## AVAILABLE DATA:
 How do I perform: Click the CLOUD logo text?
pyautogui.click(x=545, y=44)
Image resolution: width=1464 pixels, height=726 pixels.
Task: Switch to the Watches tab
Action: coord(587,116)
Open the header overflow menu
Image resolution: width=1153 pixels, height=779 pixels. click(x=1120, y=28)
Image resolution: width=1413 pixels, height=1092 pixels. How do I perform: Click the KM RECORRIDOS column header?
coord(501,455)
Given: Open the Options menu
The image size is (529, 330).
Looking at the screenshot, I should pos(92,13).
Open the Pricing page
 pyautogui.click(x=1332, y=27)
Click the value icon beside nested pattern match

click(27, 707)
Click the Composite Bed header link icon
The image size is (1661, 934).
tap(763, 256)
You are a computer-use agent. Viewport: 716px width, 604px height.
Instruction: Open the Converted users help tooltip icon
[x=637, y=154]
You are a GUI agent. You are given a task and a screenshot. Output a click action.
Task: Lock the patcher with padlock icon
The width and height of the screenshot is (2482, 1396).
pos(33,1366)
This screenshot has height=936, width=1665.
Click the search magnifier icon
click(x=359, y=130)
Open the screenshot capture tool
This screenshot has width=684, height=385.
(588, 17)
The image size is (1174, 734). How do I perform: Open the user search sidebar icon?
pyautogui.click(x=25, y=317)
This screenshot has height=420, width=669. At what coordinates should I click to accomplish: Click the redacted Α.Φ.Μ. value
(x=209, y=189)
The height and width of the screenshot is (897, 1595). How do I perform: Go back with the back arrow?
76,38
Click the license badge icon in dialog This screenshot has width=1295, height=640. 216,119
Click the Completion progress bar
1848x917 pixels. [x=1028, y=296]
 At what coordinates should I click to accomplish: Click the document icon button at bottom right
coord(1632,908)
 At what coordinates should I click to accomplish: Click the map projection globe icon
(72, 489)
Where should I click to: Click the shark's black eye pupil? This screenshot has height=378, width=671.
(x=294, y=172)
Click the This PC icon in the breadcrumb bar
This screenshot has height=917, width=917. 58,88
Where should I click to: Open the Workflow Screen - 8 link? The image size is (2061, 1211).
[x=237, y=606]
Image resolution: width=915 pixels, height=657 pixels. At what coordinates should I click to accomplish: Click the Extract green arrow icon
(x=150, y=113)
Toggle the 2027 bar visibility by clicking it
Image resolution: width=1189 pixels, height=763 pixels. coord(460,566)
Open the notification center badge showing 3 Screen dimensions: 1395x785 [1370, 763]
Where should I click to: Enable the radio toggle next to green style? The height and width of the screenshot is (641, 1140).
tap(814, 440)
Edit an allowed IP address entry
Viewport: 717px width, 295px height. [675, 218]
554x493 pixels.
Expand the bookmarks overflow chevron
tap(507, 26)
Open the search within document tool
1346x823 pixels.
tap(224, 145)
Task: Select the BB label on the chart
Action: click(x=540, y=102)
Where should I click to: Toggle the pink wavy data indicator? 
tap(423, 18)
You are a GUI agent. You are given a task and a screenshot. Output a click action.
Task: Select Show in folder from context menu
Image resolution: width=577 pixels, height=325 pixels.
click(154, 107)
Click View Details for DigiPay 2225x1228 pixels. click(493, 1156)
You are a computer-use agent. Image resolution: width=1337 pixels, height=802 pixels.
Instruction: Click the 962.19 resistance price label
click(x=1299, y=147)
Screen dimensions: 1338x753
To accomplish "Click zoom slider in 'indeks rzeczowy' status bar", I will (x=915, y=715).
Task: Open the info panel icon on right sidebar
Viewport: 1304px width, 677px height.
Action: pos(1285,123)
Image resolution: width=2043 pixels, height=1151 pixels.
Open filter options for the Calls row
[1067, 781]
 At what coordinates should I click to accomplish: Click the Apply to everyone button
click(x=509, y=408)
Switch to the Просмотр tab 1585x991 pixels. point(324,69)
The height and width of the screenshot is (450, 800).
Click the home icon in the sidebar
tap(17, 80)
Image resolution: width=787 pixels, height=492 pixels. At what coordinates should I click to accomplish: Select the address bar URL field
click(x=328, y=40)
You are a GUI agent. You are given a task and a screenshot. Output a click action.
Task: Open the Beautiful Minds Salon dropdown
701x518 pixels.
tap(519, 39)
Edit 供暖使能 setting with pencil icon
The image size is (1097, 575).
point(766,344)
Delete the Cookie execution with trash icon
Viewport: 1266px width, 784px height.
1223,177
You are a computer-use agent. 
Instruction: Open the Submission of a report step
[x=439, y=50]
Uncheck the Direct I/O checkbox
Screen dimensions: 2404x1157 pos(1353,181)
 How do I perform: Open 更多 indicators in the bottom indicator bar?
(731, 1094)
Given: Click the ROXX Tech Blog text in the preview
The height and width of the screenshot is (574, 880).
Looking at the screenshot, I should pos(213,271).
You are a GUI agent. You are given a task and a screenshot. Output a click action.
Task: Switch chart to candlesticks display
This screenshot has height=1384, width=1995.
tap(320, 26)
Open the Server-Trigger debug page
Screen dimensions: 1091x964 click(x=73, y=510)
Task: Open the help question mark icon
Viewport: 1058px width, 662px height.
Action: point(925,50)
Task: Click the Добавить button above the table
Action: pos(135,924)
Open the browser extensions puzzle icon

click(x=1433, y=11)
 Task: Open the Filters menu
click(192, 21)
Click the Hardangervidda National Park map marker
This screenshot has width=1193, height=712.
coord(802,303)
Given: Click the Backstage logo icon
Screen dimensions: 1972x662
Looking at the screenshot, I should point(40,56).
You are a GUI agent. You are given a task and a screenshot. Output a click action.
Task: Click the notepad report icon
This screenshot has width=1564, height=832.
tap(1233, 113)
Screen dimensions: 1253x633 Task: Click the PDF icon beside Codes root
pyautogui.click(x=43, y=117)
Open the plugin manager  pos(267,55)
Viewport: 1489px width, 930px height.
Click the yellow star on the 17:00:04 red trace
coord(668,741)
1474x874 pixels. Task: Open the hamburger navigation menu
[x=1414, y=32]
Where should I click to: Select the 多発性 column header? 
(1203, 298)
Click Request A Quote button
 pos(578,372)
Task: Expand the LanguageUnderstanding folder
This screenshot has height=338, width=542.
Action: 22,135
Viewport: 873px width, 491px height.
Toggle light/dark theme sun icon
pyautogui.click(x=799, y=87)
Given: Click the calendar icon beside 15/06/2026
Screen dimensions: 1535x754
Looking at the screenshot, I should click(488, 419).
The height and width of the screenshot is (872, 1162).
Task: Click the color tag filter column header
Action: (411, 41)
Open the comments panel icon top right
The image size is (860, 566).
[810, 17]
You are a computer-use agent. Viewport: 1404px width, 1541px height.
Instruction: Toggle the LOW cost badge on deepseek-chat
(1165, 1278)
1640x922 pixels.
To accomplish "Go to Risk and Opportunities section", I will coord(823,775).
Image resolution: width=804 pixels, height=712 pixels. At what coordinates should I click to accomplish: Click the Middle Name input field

## DIRECTIONS:
Copy out the records once more, with nothing altered.

## RESPONSE AREA:
 How do I perform: Click the CLOUD logo text?
pyautogui.click(x=545, y=44)
Image resolution: width=1464 pixels, height=726 pixels.
Task: Switch to the Watches tab
Action: coord(587,116)
Open the header overflow menu
Image resolution: width=1153 pixels, height=779 pixels. click(x=1120, y=28)
Image resolution: width=1413 pixels, height=1092 pixels. How do I perform: Click the KM RECORRIDOS column header?
coord(501,455)
Given: Open the Options menu
The image size is (529, 330).
Looking at the screenshot, I should pos(92,13).
Open the Pricing page
 pyautogui.click(x=1332, y=27)
Click the value icon beside nested pattern match

click(27, 707)
Click the Composite Bed header link icon
The image size is (1661, 934).
tap(763, 256)
You are a computer-use agent. Viewport: 716px width, 604px height.
Instruction: Open the Converted users help tooltip icon
[x=637, y=154]
You are a GUI agent. You are given a task and a screenshot. Output a click action.
Task: Lock the patcher with padlock icon
The width and height of the screenshot is (2482, 1396).
pos(33,1366)
This screenshot has height=936, width=1665.
Click the search magnifier icon
click(x=359, y=130)
Open the screenshot capture tool
This screenshot has width=684, height=385.
(588, 17)
The image size is (1174, 734). How do I perform: Open the user search sidebar icon?
pyautogui.click(x=25, y=317)
This screenshot has height=420, width=669. At what coordinates should I click to accomplish: Click the redacted Α.Φ.Μ. value
(x=209, y=189)
The height and width of the screenshot is (897, 1595). How do I perform: Go back with the back arrow?
76,38
Click the license badge icon in dialog This screenshot has width=1295, height=640. 216,119
Click the Completion progress bar
1848x917 pixels. [x=1028, y=296]
 At what coordinates should I click to accomplish: Click the document icon button at bottom right
coord(1632,908)
 At what coordinates should I click to accomplish: Click the map projection globe icon
(72, 489)
Where should I click to: Click the shark's black eye pupil? This screenshot has height=378, width=671.
(x=294, y=172)
Click the This PC icon in the breadcrumb bar
This screenshot has height=917, width=917. 58,88
Where should I click to: Open the Workflow Screen - 8 link? The image size is (2061, 1211).
[x=237, y=606]
Image resolution: width=915 pixels, height=657 pixels. At what coordinates should I click to accomplish: Click the Extract green arrow icon
(x=150, y=113)
Toggle the 2027 bar visibility by clicking it
Image resolution: width=1189 pixels, height=763 pixels. coord(460,566)
Open the notification center badge showing 3 Screen dimensions: 1395x785 [1370, 763]
Where should I click to: Enable the radio toggle next to green style? The height and width of the screenshot is (641, 1140).
tap(814, 440)
Edit an allowed IP address entry
Viewport: 717px width, 295px height. [675, 218]
554x493 pixels.
Expand the bookmarks overflow chevron
tap(507, 26)
Open the search within document tool
1346x823 pixels.
tap(224, 145)
Task: Select the BB label on the chart
Action: click(x=540, y=102)
Where should I click to: Toggle the pink wavy data indicator? 
tap(423, 18)
You are a GUI agent. You are given a task and a screenshot. Output a click action.
Task: Select Show in folder from context menu
Image resolution: width=577 pixels, height=325 pixels.
click(154, 107)
Click View Details for DigiPay 2225x1228 pixels. click(493, 1156)
You are a computer-use agent. Image resolution: width=1337 pixels, height=802 pixels.
Instruction: Click the 962.19 resistance price label
click(x=1299, y=147)
Screen dimensions: 1338x753
To accomplish "Click zoom slider in 'indeks rzeczowy' status bar", I will (x=915, y=715).
Task: Open the info panel icon on right sidebar
Viewport: 1304px width, 677px height.
Action: pos(1285,123)
Image resolution: width=2043 pixels, height=1151 pixels.
Open filter options for the Calls row
[1067, 781]
 At what coordinates should I click to accomplish: Click the Apply to everyone button
click(x=509, y=408)
Switch to the Просмотр tab 1585x991 pixels. point(324,69)
The height and width of the screenshot is (450, 800).
Click the home icon in the sidebar
tap(17, 80)
Image resolution: width=787 pixels, height=492 pixels. At what coordinates should I click to accomplish: Select the address bar URL field
click(x=328, y=40)
You are a GUI agent. You are given a task and a screenshot. Output a click action.
Task: Open the Beautiful Minds Salon dropdown
701x518 pixels.
tap(519, 39)
Edit 供暖使能 setting with pencil icon
The image size is (1097, 575).
point(766,344)
Delete the Cookie execution with trash icon
Viewport: 1266px width, 784px height.
1223,177
You are a computer-use agent. 
Instruction: Open the Submission of a report step
[x=439, y=50]
Uncheck the Direct I/O checkbox
Screen dimensions: 2404x1157 pos(1353,181)
 How do I perform: Open 更多 indicators in the bottom indicator bar?
(731, 1094)
Given: Click the ROXX Tech Blog text in the preview
The height and width of the screenshot is (574, 880).
Looking at the screenshot, I should pos(213,271).
You are a GUI agent. You are given a task and a screenshot. Output a click action.
Task: Switch chart to candlesticks display
This screenshot has height=1384, width=1995.
tap(320, 26)
Open the Server-Trigger debug page
Screen dimensions: 1091x964 click(x=73, y=510)
Task: Open the help question mark icon
Viewport: 1058px width, 662px height.
Action: point(925,50)
Task: Click the Добавить button above the table
Action: pos(135,924)
Open the browser extensions puzzle icon

click(x=1433, y=11)
 Task: Open the Filters menu
click(192, 21)
Click the Hardangervidda National Park map marker
This screenshot has width=1193, height=712.
coord(802,303)
Given: Click the Backstage logo icon
Screen dimensions: 1972x662
Looking at the screenshot, I should point(40,56).
You are a GUI agent. You are given a task and a screenshot. Output a click action.
Task: Click the notepad report icon
This screenshot has width=1564, height=832.
tap(1233, 113)
Screen dimensions: 1253x633 Task: Click the PDF icon beside Codes root
pyautogui.click(x=43, y=117)
Open the plugin manager  pos(267,55)
Viewport: 1489px width, 930px height.
Click the yellow star on the 17:00:04 red trace
coord(668,741)
1474x874 pixels. Task: Open the hamburger navigation menu
[x=1414, y=32]
Where should I click to: Select the 多発性 column header? 
(1203, 298)
Click Request A Quote button
 pos(578,372)
Task: Expand the LanguageUnderstanding folder
This screenshot has height=338, width=542.
Action: 22,135
Viewport: 873px width, 491px height.
Toggle light/dark theme sun icon
pyautogui.click(x=799, y=87)
Given: Click the calendar icon beside 15/06/2026
Screen dimensions: 1535x754
Looking at the screenshot, I should click(488, 419).
The height and width of the screenshot is (872, 1162).
Task: Click the color tag filter column header
Action: (411, 41)
Open the comments panel icon top right
The image size is (860, 566).
[810, 17]
You are a computer-use agent. Viewport: 1404px width, 1541px height.
Instruction: Toggle the LOW cost badge on deepseek-chat
(1165, 1278)
1640x922 pixels.
To accomplish "Go to Risk and Opportunities section", I will coord(823,775).
Image resolution: width=804 pixels, height=712 pixels. At what coordinates should I click to accomplish: Click the Middle Name input field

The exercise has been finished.